What is Dabble.in? [Updated]
This morning, Twitter was awash with messages reading: "I just reserved my Dabble.in username. Gets yours here." My friend Burt Lum posted the first tweet I saw, and as an obsessive signer-upper, I raced over to register. My post sparked another half a dozen of my friends to sign up and tweet as well.
But many also asked, "What is Dabble?"
I checked the WHOIS record for the domain, and saw it was registered to London-based developer Ben Matthew Reyes. A search on Twitter turned up an active account at @3en. And a recent post confirmed that he was helping people with their Dabble signups.
I mentioned him in a tweet, and he responded with his email address. And he was kind enough to help provide an answer to a question that we all probably should have asked before signing up.
Reyes says the site's tagline is: "Dabble is a place to document and share what [you're] working on, your Dabbles." I did find a working Dabble profile page, and at first glance, it looked like a design sharing site like Dribbble or Forrst. I asked Reyes if the comparison was fair, and he was quick to say that Dabble is still a work in progress.
"We really don't want to define Dabble too much early on as we want to see where the community takes it, almost like how Twitter took off and the users invented the @reply, #Hashtags, etc.," he says.
He also didn't expect anyone to sign up just yet.
"We're still working on the beta," he explains. "The landing page recently leaked to Twitter and took off, which we couldn't stop."
With all the sudden attention, though, he quickly released a promotional video on Vimeo. As in, posted moments ago:
It's definitely reassuring to know who is behind Dabble, and that there's a genuine service planned. But it was also telling to see how many people, including myself, were happy to jump in and promote it without having any information. Even I wondered if Dabble might just be a geeky sociology experiment. If it had been a hoax, I'd easily fallen for it.
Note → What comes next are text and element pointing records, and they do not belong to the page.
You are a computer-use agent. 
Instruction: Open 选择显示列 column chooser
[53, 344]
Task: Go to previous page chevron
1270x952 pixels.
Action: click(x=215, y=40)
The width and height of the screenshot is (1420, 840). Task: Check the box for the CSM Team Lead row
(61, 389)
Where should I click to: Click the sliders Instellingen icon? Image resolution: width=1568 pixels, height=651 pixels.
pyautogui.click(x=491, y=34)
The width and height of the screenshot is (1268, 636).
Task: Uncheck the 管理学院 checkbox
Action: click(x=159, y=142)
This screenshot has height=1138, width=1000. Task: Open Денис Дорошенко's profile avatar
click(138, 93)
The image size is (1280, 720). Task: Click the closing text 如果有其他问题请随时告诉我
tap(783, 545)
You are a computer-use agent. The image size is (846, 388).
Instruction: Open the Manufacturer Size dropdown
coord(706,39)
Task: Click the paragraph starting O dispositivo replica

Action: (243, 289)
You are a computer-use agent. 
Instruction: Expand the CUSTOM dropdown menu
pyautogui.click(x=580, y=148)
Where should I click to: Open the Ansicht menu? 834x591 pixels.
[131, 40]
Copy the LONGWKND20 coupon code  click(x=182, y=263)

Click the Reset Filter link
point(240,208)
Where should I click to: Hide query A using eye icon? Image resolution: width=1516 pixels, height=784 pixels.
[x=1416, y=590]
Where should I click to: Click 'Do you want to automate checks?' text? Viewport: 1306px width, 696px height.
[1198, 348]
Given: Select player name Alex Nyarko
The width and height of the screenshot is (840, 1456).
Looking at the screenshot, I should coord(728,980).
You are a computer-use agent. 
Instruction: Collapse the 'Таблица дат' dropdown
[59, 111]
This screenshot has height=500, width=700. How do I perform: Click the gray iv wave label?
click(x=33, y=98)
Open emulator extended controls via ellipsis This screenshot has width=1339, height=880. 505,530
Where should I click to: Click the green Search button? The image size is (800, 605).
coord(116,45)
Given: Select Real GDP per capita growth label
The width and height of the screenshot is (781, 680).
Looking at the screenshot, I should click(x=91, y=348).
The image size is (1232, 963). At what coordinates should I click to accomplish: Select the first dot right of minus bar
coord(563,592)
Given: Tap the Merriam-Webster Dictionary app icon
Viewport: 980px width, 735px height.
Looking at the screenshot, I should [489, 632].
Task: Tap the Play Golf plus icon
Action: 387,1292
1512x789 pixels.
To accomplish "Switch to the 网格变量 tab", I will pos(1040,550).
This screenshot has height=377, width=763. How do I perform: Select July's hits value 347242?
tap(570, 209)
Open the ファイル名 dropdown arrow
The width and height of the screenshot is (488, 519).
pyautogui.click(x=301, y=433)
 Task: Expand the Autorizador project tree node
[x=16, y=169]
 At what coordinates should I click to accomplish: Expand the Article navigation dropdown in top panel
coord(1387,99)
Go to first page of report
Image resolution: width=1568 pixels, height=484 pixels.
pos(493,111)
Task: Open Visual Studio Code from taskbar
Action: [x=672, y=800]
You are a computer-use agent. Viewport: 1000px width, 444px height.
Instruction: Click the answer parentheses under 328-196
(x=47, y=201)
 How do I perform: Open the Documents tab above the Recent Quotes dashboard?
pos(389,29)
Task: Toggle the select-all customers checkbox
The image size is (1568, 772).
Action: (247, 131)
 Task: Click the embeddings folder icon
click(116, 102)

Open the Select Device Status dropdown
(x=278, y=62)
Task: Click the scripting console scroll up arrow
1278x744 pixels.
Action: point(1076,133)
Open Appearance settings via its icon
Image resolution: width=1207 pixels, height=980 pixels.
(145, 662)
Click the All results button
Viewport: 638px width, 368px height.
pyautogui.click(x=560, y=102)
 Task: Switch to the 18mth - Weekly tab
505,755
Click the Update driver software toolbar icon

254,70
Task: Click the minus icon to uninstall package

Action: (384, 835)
Only two weeks ago, another stealth startup's viral invite system prompted many people to think it was a giant scam.
Many people signed up for Dabble largely based on the slick look of the site's main page.
"We plan on putting the same amount of attention and detail to the landing page to every single feature we create," Reyes promises.
Update (11:49 HST): Link and screenshot redacted by request, video added.